▸ **Assignment**
When a line in the records contains the string "swatch", copy that line.

(Stored data entries)

%%

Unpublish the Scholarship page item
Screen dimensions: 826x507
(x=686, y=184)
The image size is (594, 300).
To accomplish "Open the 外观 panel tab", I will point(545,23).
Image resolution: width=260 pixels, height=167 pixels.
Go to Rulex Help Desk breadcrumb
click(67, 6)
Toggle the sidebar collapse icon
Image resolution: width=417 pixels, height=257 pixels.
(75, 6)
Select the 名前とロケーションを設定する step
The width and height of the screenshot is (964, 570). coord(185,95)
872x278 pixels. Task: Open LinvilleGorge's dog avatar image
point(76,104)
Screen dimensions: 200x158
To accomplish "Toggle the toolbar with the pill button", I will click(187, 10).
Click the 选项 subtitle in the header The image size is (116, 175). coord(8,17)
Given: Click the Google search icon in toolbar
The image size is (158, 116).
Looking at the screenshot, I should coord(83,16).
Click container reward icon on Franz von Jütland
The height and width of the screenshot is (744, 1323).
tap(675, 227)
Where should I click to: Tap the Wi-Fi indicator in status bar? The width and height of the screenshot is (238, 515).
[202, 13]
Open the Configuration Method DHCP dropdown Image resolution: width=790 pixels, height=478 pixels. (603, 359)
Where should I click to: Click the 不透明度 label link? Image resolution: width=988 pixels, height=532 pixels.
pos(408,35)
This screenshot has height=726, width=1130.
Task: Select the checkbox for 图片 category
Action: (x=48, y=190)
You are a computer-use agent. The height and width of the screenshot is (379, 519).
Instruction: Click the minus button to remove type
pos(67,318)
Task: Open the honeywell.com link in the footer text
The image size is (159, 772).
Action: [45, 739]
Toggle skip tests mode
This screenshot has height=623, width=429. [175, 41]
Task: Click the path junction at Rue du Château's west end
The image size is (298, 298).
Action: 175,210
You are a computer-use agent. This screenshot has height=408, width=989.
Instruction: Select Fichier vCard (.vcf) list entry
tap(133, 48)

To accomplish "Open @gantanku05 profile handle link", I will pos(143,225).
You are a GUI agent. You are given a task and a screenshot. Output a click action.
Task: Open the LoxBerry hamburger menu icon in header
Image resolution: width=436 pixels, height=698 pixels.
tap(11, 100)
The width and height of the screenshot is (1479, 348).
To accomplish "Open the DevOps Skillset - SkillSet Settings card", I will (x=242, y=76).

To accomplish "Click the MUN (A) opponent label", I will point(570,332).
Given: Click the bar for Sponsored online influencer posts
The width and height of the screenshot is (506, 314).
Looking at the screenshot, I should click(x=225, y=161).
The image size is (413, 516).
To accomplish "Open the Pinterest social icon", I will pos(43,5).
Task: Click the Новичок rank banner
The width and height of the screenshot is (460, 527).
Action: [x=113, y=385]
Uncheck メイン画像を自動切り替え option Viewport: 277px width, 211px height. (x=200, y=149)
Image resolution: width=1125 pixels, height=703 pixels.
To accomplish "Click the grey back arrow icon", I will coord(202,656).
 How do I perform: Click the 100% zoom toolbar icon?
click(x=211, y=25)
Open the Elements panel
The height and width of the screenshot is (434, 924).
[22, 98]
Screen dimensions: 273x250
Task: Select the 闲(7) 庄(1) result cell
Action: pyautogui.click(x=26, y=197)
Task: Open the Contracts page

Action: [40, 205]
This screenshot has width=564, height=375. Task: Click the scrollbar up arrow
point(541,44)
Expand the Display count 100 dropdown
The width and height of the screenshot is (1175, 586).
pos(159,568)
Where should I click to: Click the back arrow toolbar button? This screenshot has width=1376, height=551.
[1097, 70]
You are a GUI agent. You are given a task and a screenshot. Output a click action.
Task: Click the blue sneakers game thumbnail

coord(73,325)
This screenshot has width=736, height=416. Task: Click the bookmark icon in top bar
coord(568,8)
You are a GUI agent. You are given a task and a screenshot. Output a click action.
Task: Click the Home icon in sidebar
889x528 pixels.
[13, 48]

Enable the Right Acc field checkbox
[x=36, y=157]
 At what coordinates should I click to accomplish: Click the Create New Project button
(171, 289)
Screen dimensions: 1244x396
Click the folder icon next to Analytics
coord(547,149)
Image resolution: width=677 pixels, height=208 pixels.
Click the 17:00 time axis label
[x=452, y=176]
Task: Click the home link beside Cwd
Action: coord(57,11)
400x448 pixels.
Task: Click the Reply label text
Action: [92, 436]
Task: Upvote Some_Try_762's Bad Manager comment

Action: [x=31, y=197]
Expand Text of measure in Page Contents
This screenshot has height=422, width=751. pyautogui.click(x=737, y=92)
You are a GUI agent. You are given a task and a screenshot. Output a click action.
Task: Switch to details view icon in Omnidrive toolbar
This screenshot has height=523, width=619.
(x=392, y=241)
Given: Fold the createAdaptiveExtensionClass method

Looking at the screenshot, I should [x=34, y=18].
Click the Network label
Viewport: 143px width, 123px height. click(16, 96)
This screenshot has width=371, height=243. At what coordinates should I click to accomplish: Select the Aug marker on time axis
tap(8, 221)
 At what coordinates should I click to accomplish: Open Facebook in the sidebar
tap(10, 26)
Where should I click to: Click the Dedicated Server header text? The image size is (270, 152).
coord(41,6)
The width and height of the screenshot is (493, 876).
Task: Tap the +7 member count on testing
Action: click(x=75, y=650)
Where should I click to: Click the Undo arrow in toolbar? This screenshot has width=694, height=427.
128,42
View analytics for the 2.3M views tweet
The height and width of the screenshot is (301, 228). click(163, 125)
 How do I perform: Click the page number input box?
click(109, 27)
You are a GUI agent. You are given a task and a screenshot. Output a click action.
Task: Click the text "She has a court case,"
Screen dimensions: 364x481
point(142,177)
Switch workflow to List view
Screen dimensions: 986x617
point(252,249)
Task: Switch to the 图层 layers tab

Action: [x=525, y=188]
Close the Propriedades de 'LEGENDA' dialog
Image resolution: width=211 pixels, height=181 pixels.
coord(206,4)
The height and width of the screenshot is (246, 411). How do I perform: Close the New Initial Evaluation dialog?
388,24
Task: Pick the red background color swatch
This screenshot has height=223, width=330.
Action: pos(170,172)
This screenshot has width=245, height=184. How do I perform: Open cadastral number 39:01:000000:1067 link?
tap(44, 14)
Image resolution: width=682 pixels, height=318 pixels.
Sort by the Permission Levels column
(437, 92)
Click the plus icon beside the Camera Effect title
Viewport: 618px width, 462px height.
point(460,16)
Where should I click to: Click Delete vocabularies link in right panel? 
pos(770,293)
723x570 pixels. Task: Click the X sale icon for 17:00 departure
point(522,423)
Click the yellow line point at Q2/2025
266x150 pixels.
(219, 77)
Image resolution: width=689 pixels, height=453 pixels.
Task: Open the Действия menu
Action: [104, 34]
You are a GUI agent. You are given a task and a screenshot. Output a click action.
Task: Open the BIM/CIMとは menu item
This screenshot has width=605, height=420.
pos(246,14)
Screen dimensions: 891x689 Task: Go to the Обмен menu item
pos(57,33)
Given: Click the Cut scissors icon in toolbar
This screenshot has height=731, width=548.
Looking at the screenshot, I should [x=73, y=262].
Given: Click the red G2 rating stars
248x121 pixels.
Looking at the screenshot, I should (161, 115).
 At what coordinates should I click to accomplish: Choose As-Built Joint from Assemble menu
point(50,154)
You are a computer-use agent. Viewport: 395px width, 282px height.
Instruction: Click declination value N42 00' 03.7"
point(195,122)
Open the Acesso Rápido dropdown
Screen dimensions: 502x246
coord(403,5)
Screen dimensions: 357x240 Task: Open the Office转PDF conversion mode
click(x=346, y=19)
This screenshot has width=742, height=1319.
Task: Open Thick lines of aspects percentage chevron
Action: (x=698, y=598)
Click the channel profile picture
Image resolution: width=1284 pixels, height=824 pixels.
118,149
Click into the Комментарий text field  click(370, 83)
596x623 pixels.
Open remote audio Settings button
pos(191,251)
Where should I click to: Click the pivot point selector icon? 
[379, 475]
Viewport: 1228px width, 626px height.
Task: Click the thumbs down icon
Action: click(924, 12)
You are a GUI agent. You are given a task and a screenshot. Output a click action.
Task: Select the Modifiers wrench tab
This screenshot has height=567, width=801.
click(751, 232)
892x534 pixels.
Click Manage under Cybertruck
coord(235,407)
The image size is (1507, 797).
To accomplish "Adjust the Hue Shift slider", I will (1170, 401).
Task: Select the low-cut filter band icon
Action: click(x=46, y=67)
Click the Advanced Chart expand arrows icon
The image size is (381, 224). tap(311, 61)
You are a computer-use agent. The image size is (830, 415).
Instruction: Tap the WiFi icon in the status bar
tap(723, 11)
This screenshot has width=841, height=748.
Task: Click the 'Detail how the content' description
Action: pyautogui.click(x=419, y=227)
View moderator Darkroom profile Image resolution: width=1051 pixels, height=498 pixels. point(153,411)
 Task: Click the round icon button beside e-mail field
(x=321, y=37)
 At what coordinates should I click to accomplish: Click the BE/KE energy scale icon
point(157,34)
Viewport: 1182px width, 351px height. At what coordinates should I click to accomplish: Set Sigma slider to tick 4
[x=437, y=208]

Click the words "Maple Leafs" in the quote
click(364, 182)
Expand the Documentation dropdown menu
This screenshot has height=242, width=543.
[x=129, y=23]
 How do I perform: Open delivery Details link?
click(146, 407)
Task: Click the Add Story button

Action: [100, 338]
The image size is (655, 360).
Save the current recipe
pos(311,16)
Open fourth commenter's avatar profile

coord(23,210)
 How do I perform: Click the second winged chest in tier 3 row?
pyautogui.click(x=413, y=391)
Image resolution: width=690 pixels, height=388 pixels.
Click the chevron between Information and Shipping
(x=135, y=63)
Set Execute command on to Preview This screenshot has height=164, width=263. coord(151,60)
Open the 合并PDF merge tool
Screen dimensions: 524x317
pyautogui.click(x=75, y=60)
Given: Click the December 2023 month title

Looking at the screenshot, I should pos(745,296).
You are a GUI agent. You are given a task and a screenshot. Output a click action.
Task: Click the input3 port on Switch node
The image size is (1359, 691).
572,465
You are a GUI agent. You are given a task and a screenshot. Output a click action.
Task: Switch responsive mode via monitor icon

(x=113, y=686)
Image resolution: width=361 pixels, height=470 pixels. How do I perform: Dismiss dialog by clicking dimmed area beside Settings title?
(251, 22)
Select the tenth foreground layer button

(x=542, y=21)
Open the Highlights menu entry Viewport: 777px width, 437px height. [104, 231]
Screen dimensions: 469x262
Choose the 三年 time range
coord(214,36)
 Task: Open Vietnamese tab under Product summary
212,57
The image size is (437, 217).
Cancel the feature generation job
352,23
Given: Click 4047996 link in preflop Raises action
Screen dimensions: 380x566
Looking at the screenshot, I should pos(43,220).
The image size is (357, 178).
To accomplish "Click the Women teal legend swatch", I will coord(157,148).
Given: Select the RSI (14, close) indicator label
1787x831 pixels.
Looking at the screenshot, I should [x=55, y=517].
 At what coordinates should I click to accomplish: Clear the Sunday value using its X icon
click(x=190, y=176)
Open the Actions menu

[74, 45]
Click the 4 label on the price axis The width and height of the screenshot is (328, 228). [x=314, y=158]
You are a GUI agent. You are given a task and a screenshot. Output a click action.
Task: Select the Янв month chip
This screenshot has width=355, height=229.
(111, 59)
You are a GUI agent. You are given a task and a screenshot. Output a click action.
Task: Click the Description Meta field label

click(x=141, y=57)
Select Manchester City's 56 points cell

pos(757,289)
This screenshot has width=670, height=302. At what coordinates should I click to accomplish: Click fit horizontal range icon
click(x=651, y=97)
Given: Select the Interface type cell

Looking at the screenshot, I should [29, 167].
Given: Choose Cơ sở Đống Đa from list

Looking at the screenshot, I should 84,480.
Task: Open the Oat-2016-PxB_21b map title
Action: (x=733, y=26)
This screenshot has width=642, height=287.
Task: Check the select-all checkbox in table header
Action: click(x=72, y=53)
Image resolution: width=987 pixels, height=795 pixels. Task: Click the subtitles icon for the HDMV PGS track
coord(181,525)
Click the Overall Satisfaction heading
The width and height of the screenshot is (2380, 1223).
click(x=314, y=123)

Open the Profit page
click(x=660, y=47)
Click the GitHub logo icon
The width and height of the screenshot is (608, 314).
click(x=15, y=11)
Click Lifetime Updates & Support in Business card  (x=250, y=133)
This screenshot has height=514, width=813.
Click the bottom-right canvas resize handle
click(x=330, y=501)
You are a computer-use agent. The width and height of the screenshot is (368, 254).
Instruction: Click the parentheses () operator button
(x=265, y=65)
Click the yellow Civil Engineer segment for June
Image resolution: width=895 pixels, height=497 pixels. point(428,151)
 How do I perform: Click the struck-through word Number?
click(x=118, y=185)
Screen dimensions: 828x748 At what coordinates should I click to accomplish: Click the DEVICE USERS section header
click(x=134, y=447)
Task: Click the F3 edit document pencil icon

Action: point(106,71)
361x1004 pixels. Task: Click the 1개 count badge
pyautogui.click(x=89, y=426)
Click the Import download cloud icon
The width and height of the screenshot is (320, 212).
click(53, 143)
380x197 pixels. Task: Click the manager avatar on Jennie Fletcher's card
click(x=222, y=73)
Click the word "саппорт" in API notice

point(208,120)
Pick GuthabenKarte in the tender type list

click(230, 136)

%%

▸ **Solved exercise**
Task: Pick the red background color swatch
To accomplish "Click the Women teal legend swatch", I will coord(157,148).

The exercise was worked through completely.